The task calls for the count of lines containing "plus" in these records, given as a number with no other words.

Stored data entries:
· · · · ·

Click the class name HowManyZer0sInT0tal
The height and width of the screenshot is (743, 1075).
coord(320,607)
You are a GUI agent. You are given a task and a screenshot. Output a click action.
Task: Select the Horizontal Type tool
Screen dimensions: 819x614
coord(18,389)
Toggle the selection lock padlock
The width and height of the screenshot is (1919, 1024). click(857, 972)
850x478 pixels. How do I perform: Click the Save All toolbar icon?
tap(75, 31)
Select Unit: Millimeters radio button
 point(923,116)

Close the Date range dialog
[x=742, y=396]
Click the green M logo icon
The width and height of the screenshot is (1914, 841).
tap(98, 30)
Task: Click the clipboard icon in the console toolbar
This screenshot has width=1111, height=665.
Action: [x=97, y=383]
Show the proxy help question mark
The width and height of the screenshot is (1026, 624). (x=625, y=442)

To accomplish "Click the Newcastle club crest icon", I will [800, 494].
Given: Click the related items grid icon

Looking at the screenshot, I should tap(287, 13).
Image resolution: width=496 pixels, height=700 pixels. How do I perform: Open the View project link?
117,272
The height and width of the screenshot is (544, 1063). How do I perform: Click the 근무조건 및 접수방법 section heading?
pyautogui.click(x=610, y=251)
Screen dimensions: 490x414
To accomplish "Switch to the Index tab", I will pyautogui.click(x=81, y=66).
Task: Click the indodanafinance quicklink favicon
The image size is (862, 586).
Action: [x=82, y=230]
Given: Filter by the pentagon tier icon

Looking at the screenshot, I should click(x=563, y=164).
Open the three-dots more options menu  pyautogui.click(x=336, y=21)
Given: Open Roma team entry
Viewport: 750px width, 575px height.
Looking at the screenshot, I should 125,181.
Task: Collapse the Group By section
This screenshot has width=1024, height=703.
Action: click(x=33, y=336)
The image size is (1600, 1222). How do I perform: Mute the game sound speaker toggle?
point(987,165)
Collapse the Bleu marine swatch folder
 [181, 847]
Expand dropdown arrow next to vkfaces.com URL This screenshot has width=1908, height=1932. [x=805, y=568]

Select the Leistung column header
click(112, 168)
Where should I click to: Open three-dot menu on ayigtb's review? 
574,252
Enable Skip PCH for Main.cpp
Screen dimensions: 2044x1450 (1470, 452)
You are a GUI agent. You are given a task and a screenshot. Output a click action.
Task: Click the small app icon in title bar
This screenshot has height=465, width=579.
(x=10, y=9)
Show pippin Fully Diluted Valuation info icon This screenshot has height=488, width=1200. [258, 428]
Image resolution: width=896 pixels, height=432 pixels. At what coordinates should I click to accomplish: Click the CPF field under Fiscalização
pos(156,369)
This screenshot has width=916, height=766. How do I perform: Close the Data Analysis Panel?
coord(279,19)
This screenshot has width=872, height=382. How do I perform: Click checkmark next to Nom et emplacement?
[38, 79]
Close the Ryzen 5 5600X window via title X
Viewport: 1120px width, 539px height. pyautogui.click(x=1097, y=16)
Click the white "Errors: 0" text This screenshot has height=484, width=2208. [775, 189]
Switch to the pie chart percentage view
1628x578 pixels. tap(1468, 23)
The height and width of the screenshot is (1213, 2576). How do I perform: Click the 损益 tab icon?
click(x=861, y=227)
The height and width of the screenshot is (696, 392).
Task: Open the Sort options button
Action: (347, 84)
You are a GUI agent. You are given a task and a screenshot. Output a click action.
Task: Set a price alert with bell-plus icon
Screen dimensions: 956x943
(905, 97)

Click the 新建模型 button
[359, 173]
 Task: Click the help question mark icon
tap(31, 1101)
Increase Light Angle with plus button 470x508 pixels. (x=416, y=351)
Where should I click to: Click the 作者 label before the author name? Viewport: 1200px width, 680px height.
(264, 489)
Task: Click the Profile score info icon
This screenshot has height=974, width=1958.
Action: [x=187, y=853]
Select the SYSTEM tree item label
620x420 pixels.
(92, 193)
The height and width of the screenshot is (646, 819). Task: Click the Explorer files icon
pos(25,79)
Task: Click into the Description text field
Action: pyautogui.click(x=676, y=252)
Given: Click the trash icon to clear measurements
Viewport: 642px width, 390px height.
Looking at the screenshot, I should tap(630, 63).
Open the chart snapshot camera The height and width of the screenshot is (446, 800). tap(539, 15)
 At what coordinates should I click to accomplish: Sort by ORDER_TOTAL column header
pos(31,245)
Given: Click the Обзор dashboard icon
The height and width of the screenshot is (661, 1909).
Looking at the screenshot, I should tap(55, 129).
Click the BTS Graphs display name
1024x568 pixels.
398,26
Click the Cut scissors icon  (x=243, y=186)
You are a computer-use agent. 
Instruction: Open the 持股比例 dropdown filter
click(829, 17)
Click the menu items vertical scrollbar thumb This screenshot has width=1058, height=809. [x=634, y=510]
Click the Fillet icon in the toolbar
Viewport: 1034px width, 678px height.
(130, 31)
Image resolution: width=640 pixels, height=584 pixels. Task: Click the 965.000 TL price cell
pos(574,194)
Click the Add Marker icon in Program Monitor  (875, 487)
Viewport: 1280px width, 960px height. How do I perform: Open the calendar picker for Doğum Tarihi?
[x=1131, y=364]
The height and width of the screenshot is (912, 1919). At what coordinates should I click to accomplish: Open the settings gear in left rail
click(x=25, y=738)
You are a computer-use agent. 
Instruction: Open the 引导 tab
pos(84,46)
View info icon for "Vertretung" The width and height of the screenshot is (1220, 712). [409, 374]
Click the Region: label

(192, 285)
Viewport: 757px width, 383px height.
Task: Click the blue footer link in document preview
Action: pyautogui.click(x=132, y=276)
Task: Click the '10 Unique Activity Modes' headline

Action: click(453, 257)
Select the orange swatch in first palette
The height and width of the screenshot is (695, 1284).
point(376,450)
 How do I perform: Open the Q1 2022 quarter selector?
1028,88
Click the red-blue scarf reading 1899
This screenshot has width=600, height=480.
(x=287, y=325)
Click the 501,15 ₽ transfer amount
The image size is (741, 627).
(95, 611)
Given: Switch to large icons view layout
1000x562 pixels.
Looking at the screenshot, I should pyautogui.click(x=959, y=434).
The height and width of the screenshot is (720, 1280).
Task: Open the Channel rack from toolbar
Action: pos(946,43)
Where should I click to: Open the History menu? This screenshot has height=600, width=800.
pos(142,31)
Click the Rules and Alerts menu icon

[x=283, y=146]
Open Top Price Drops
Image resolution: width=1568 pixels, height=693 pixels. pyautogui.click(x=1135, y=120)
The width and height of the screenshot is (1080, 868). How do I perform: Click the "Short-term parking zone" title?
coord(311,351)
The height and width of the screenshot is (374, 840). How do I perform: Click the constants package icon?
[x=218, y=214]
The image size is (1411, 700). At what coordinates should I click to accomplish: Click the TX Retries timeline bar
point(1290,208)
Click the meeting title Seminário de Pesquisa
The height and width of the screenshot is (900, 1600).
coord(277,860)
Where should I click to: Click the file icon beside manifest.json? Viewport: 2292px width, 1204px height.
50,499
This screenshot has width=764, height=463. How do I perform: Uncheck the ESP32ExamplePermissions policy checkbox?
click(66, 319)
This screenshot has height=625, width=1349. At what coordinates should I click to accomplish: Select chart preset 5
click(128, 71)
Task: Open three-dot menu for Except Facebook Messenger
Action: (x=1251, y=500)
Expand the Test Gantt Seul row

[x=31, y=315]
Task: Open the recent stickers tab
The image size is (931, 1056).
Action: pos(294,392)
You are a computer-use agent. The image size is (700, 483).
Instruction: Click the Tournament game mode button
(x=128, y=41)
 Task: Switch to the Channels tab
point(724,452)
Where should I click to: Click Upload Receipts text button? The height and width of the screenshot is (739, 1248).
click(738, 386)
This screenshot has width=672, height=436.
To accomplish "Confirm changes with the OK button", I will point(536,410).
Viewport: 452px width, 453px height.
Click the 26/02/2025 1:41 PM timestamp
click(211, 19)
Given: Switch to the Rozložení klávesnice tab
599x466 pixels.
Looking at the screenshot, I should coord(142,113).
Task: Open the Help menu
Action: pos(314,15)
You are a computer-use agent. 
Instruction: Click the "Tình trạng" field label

· · · · ·

**Solution for this exercise**: 2